About the Play: Happy and the River
In 2009, the City of St. Croix Falls commissioned an original play about the life of Gaylord Nelson to commemorate the 40th anniversary of Earth Day on April 22nd, 2010. Wisconsin author, David Rhodes, was asked to write a play about Gaylord Nelson, Earth Day's founder and resident of Clear Lake, just 20 miles down the road from St. Croix Falls. But when the community members met with Mr. Rhodes to discuss this new play, something very different evolved.
Carrie Classon, the show's producer explained, “From the very first meeting, when David asked our assembled group, 'What is this play about? Who is the hero?' I knew this was going to be a different kind of project. The answer he got was not, 'It’s a play about Gaylord Nelson.' Instead, our community members said, 'It’s a play about the St. Croix River,' 'It’s a play about Wisconsin's history of conservation,' and 'It’s a play about this place and what it means to us.' David listened and took notes. Then he came back with something brilliant.”
“Happy and the River,” opened on September 17th at the Festival Theatre where it played both Friday and Sunday, then for a free student performance on Monday. The play then went on to perform in Chippewa Falls and ended its tour in Madison, where it was performed as the final event in the Wisconsin Humanities Council's Book Festival at the Overture Center. The production was also sponsored, in part, by the Wisconsin Arts Board and the Jacob Leinenkugel Brewing Company.
David Rhodes is the author of “Driftless.” The Chicago Tribune described the 2008 novel as “the best work of fiction to come out of the Midwest in many years,” and said that “it re-creates the human condition as a condition of Wisconsin life.”
In “Happy and the River,” Mr. Rhodes has once again made the personal universal, as he follows the course of one fictional but very familiar family operating a small general store on the St. Croix River in Wisconsin. The audience goes with them through the tumultuous times from the early trappers and traders, to a day in April in 1970 when Gaylord Nelson simply announced the first Earth Day and the world took notice.

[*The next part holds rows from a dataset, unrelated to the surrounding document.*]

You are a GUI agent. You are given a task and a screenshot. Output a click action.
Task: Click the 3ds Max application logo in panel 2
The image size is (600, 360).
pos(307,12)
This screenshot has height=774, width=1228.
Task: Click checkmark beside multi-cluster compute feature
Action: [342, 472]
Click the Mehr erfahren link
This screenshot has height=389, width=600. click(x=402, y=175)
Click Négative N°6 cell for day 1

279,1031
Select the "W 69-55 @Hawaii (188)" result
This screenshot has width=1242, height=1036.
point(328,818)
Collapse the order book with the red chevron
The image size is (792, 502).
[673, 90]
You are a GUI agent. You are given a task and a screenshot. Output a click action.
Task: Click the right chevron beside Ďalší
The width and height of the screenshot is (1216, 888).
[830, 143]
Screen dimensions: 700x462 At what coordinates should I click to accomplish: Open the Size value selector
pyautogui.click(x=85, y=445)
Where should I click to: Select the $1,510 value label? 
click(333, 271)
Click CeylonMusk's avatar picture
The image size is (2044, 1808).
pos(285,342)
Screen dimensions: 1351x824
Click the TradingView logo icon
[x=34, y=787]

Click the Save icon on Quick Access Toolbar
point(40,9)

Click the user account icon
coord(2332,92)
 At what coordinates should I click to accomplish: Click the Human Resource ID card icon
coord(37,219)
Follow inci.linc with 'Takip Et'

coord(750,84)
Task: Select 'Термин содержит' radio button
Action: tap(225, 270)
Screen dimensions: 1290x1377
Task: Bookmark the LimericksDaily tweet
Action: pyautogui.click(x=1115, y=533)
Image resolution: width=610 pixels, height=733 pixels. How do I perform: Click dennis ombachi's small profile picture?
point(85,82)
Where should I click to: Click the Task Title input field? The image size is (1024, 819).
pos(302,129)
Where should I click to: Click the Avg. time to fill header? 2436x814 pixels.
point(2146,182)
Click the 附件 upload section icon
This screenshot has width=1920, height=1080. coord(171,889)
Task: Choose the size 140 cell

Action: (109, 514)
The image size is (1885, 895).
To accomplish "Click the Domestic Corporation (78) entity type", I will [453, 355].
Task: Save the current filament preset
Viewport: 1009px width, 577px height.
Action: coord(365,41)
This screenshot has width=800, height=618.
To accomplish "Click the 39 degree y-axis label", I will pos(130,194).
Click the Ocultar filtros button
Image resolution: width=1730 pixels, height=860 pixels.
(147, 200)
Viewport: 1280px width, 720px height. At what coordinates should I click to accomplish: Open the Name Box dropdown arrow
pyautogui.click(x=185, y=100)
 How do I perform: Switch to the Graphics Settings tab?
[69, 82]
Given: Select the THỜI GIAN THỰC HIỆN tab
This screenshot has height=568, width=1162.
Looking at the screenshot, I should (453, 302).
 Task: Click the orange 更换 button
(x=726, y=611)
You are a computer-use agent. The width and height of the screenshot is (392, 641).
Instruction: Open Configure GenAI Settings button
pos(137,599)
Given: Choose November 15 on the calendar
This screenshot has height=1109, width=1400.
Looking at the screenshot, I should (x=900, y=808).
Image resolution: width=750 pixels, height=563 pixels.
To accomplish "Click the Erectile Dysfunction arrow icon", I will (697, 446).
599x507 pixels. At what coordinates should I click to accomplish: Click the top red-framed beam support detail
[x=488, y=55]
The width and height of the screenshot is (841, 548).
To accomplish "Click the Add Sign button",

Between these two points in history were the the decimation of the native population, the logging of the virgin white pine forests, the near extinction of the beaver for pelts, the world's largest log jam, the suffragette movement, and the creation of Wisconsin. In addition to Gaylord “Happy” Nelson, Walter Mondale, John Muir, and dozens of others populate the stage to tell the story of our changing attitude toward the natural world and our relationship within it.
But David Rhodes does not simply allow the story to be told from the perspective of the humans inhabiting the tale. A spokesperson for nature flows throughout the narrative—the St. Croix River herself. She recalls the 3 billion years that have transpired since the first life forms appeared. Her funny, affectionate, exasperated, and infuriated commentary on the “latest “newcomers to the watershed” move the action of the play and provide an even broader perspective for the changes that are transforming the landscape. She inspires Gaylord's efforts to create Wild and Scenic Rivers Act which made the St. Croix River the first river to be managed by the National Park Service and created a new template for conservation efforts in the United States.